A C-terminally truncated form of β-catenin acts as a novel regulator of Wnt/β-catenin signaling in planarians

β-Catenin, the core element of the Wnt/β-catenin pathway, is a multifunctional and evolutionarily conserved protein which performs essential roles in a variety of developmental and homeostatic processes. Despite its crucial roles, the mechanisms that control its context-specific functions in time and space remain largely unknown. The Wnt/β-catenin pathway has been extensively studied in planarians, flatworms with the ability to regenerate and remodel the whole body, providing a ‘whole animal’ developmental framework to approach this question. Here we identify a C-terminally truncated β-catenin (β-catenin4), generated by gene duplication, that is required for planarian photoreceptor cell specification. Our results indicate that the role of β-catenin4 is to modulate the activity of β-catenin1, the planarian β-catenin involved in Wnt signal transduction in the nucleus, mediated by the transcription factor TCF-2. This inhibitory form of β-catenin, expressed in specific cell types, would provide a novel mechanism to modulate nuclear β-catenin signaling levels. Genomic searches and in vitro analysis suggest that the existence of a C-terminally truncated form of β-catenin could be an evolutionarily conserved mechanism to achieve a fine-tuned regulation of Wnt/β-catenin signaling in specific cellular contexts.

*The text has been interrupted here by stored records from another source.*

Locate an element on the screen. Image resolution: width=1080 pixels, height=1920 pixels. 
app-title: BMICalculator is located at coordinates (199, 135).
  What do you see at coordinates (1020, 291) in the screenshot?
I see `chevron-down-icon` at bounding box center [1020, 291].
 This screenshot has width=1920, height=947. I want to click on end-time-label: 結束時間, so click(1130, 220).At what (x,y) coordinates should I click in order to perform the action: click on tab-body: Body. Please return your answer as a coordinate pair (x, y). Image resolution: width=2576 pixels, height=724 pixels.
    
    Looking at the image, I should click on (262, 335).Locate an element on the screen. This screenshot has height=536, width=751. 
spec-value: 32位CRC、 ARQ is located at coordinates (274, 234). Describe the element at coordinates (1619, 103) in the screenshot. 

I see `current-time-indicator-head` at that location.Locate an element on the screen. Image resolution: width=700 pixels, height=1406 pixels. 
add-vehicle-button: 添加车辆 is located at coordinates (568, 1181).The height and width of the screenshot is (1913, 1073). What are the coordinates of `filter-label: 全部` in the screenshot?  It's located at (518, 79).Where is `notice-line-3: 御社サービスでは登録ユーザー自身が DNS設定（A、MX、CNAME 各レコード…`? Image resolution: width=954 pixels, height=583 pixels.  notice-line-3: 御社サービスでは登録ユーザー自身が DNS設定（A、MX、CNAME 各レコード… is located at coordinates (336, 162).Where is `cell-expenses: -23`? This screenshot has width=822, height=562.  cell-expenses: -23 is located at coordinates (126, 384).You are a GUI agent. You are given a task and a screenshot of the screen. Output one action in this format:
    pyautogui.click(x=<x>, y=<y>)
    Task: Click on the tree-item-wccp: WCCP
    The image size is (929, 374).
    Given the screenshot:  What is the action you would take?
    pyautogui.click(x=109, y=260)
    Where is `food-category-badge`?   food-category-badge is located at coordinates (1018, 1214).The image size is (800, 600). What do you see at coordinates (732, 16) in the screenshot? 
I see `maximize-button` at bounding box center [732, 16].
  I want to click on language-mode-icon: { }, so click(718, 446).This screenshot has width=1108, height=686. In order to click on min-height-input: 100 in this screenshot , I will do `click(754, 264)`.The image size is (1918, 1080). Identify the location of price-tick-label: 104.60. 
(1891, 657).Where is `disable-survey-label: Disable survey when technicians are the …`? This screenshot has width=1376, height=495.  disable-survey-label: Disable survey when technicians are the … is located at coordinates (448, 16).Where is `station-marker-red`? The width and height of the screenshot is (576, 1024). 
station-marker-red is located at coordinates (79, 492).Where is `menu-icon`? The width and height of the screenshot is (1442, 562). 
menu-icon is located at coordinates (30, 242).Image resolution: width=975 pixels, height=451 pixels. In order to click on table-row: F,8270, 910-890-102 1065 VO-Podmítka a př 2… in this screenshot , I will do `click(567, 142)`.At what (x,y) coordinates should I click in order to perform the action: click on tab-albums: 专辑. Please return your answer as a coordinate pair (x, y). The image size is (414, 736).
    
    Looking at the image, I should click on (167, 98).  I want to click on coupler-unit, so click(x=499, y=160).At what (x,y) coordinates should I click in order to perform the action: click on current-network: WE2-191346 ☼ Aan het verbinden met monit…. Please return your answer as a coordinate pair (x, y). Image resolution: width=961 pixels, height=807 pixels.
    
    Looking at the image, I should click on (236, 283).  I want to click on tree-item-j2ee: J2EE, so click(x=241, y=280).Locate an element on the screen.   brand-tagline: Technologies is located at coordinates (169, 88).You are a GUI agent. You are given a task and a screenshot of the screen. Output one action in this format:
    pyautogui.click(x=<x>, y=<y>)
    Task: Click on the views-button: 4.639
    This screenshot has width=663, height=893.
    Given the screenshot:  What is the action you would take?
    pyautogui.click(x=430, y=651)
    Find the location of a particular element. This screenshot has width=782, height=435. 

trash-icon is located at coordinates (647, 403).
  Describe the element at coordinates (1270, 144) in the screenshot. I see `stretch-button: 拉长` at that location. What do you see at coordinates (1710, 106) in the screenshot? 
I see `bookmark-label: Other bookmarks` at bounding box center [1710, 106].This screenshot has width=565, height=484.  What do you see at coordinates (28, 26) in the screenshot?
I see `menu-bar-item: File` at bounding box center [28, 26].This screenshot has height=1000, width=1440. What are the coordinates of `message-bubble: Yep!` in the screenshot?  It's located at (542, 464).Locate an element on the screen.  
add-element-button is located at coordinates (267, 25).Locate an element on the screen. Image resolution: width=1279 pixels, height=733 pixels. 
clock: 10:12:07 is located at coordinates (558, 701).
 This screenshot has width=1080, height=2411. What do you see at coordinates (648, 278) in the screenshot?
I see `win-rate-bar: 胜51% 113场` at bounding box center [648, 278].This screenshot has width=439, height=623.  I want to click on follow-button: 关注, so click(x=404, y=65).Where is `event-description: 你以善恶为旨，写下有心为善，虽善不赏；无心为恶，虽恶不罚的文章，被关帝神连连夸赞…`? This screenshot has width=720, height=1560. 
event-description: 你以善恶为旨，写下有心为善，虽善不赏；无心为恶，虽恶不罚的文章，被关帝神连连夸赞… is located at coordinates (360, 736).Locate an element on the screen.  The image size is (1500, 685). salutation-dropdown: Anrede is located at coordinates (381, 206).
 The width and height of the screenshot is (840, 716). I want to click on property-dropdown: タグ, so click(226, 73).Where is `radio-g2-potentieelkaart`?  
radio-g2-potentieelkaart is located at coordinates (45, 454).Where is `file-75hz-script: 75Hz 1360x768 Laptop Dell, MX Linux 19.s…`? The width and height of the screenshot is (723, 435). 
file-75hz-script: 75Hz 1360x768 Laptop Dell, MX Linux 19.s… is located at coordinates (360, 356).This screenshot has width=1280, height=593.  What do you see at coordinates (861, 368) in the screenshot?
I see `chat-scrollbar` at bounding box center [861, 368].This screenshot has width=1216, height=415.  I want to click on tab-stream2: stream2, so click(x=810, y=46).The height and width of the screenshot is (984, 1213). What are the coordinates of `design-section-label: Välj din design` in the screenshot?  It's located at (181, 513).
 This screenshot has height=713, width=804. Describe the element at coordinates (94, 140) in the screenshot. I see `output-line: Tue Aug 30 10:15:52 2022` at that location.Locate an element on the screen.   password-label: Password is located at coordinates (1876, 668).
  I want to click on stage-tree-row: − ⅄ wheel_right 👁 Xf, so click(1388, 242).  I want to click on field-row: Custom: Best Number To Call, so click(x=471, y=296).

Author summary The Wnt signaling pathway is essential for proper intercellular communication in every developmental process since it controls basic cellular events as cell fate or proliferation. The key element of the Wnt signaling is β-catenin, which controls the transcription of multiple genes in the Wnt receiving cell. A main level of regulation of the Wnt/β-catenin signaling occurs in the cytoplasm, where β-catenin protein levels depend on the activity of the β-catenin destruction complex. However, once it reaches the nucleus, β-catenin transcriptional activity requires a fine-tuned regulation to enable the multiple context-specific responses that it performs. These nuclear mechanisms that regulate the Wnt/β-catenin signaling remain poorly understood. Here we report the existence of C-terminal truncated forms of β-catenin in planarians (β-cat3 and 4), which, in vitro, do not show transactivation activity and compete with the canonical planarian β-catenin (β-cat1), thus acting as competitor inhibitors. Functional analyses in planarians indicate that β-cat4 acts as a negative regulator of β-cat1 during planarian eye photoreceptor specification. We provide evidence to suggest that this novel mechanism for the regulation of nuclear β-catenin activity could be conserved across animal evolution.